No podía abrazarlo y decirle que todo estaba bien. No podía, porque durante toda la vida abracé demasiado rápido y perdoné antes de que alguien entendiera de verdad lo que había hecho.

—Las disculpas no me dan casa —le dije.

Luz vino después.

—Mamá, entré en pánico. Pensé que si te dejaba entrar, ya no te ibas a salir.

—¿Y si de verdad no hubiera tenido fuerzas? ¿Si hubiera necesitado ayuda más de una noche?

—No sé.

Ese "no sé" fue lo más doloroso que he oído.

Durante un tiempo los hijos intentaron arreglarlo todo de golpe. Me invitaban a comer. Llamaban más seguido. Caro me ofrecía el sofá "para el fin de semana". Diego decía que iba a desocupar el cuarto. Luz quería darme una copia de su llave "por si acaso".

Pero yo ya no quería ser una visita de caridad.

No quería dormir entre juguetes, facturas y la culpa de alguien.

Empecé a trabajar de nuevo en El Paso. Ayudaba a una señora mayor a unas cuadras, limpiaba una oficina dos veces por semana, cuidaba mascotas los fines de semana. A los pocos meses pude rentar un estudio en el centro. No era mío, pero era mío en lo cotidiano. Mis tazas. Mis cortinas. Mi cama.

En la repisa puse una foto de los tres niños de cuando eran chicos. Por mucho tiempo no la pude ver sin sentir un nudo en la garganta que me obligaba a voltearla boca abajo.

Un día Caro tocó a mi puerta sin avisar. Traía a las niñas de la mano y una charola de tamales envuelta en un trapo de cocina.
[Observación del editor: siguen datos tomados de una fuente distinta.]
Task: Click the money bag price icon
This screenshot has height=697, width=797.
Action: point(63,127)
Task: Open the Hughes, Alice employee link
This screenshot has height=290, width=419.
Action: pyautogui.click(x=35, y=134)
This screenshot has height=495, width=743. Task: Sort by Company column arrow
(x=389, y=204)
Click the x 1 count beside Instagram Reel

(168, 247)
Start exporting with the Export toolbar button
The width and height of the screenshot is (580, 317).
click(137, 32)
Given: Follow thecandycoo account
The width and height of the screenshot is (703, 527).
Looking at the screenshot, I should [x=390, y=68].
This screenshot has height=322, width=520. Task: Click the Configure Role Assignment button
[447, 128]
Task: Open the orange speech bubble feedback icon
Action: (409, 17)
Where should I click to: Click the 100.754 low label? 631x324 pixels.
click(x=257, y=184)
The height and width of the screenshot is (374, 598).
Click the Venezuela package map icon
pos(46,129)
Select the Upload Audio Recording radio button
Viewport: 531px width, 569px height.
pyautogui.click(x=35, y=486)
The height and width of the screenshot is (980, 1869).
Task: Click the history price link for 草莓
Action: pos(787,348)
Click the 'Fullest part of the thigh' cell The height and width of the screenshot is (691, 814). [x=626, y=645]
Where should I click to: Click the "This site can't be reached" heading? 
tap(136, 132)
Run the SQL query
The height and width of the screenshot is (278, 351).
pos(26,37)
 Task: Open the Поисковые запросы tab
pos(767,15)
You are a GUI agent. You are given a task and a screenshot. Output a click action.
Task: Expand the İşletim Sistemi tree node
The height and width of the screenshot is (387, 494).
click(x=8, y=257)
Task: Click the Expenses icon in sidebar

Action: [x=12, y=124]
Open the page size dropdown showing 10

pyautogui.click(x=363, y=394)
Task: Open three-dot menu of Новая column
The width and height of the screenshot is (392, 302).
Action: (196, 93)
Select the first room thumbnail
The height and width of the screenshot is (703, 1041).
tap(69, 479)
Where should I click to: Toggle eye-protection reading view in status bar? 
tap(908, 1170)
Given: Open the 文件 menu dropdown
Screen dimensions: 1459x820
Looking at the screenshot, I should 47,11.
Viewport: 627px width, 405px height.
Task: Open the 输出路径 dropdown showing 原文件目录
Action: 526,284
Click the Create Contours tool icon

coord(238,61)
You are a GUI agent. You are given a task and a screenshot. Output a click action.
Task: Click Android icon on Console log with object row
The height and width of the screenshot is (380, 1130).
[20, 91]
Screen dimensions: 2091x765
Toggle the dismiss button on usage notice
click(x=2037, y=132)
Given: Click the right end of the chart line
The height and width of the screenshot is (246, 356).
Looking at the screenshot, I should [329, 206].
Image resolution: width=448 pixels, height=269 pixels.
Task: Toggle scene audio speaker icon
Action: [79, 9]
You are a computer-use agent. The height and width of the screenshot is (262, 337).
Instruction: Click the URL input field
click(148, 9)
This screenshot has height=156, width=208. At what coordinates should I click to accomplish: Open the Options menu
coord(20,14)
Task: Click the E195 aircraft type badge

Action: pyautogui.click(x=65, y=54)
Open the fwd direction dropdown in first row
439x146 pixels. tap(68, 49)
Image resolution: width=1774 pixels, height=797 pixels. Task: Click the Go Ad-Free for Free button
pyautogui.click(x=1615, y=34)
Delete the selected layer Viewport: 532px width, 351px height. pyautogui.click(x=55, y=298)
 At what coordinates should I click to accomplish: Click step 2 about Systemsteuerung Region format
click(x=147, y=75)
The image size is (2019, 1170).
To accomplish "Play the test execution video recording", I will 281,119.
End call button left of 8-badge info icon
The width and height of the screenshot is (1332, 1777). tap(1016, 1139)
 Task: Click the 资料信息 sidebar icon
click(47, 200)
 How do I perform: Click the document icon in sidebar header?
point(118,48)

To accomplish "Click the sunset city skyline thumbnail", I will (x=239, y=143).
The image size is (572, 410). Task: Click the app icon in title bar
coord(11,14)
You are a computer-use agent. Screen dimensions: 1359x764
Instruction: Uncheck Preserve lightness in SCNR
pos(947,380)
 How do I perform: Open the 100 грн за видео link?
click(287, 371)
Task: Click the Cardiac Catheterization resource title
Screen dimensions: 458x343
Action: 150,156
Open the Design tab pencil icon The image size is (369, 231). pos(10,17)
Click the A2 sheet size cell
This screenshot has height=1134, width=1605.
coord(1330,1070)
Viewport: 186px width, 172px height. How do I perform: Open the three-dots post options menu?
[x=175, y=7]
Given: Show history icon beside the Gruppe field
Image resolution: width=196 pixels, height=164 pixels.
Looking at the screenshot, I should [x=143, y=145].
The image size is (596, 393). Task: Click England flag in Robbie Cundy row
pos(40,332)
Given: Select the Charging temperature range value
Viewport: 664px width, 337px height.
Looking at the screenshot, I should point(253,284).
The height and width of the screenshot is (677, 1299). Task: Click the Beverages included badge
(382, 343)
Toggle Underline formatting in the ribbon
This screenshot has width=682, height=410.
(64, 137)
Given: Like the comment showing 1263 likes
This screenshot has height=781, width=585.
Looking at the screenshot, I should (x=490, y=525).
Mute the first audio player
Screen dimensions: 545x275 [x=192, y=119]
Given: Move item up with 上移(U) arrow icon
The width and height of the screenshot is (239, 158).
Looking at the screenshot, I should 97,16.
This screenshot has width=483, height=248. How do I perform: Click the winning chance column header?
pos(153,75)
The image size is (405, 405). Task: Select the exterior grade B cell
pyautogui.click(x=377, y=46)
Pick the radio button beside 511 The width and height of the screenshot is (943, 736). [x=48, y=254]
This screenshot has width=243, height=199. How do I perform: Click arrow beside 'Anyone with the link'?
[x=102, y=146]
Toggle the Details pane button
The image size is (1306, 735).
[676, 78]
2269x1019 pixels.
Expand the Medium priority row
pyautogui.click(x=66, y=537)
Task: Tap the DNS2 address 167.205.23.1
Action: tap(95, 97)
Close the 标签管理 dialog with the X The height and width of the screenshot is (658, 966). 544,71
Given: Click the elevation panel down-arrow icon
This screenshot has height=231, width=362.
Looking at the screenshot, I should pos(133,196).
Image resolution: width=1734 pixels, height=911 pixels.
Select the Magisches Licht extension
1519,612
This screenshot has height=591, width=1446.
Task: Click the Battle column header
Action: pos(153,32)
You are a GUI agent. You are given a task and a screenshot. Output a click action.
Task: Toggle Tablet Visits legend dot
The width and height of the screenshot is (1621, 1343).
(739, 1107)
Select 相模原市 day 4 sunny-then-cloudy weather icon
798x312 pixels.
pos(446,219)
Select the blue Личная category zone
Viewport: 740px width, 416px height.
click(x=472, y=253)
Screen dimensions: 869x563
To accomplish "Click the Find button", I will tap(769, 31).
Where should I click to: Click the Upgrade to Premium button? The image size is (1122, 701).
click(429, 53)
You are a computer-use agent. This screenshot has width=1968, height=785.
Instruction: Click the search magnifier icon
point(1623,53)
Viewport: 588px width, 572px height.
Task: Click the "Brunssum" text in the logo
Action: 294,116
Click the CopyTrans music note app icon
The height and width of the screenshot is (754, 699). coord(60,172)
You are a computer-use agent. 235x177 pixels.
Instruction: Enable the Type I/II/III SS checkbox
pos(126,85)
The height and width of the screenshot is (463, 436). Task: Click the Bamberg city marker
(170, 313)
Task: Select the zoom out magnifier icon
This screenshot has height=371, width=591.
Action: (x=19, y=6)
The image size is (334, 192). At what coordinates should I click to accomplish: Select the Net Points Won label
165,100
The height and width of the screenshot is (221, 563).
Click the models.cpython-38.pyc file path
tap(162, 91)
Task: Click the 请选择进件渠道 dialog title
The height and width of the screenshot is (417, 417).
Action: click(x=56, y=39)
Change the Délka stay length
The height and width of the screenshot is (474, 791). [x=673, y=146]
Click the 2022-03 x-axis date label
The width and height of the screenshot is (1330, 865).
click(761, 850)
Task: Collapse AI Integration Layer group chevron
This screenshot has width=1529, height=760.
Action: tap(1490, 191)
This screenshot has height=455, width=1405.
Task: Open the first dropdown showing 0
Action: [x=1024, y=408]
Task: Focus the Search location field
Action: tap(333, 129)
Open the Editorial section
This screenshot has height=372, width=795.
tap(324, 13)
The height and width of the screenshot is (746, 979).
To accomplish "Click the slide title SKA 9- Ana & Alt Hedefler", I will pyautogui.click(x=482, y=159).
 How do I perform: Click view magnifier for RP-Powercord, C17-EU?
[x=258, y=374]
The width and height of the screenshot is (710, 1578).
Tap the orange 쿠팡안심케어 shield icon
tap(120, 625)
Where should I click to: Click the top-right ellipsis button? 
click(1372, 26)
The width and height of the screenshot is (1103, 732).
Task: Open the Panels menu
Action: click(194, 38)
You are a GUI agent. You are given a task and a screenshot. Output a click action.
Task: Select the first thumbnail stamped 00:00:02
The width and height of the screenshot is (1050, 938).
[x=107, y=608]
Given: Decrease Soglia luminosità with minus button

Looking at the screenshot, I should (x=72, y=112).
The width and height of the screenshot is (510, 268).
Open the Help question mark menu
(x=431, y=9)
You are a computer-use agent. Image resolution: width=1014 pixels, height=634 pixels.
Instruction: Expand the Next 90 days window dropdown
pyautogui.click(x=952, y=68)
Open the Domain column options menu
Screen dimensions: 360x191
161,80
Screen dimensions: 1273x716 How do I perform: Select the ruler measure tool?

—No vine a pedirte nada —dijo antes de que yo abriera la boca—. Vine a preguntarte si puedo venir los domingos. Con las niñas. Aunque sea a tomar café.

Me quedé con la mano en la orilla de la puerta, midiendo si abrirla del todo o dejarla así, a la mitad.

—¿Y si un domingo no tengo ganas de verte?

—Entonces me lo dices y me voy. Pero quiero que sea porque tú no quieres, no porque yo no encontré dónde meterte.

Las niñas ya se habían colado hasta la mesa y estaban mirando la foto de la repisa, la que yo tenía boca abajo. La más chica la levantó.

—Abuela, ¿esos son mi mamá y mis tíos?

No contesté enseguida. Fui hasta la mesa, tomé la foto de sus manos y la puse de pie otra vez, mirando hacia la sala.

—Sí, mija. Esos son.

Abrí la puerta un poco más, lo suficiente para que entrara la charola de tamales, no para que entrara toda la vida de golpe.

—Los domingos, entonces. Pero tocas antes. Y si un día la puerta no se abre, no es venganza. Es que ese día es mío.

Caro asintió y puso la charola sobre la mesa. No hubo abrazo largo ni promesas. Solo el vapor de los tamales subiendo entre las dos, y una niña preguntando si podía repetir.

De Diego y Luz no hubo más que llamadas espaciadas, algún mensaje de cumpleaños, una visita de Luz en Navidad que duró dos horas justas y se despidió en la puerta, no adentro. No los cerré del todo. Tampoco les abrí como antes.

Aprendí que una madre puede seguir queriendo a sus hijos sin volver a dormir en el sofá de nadie.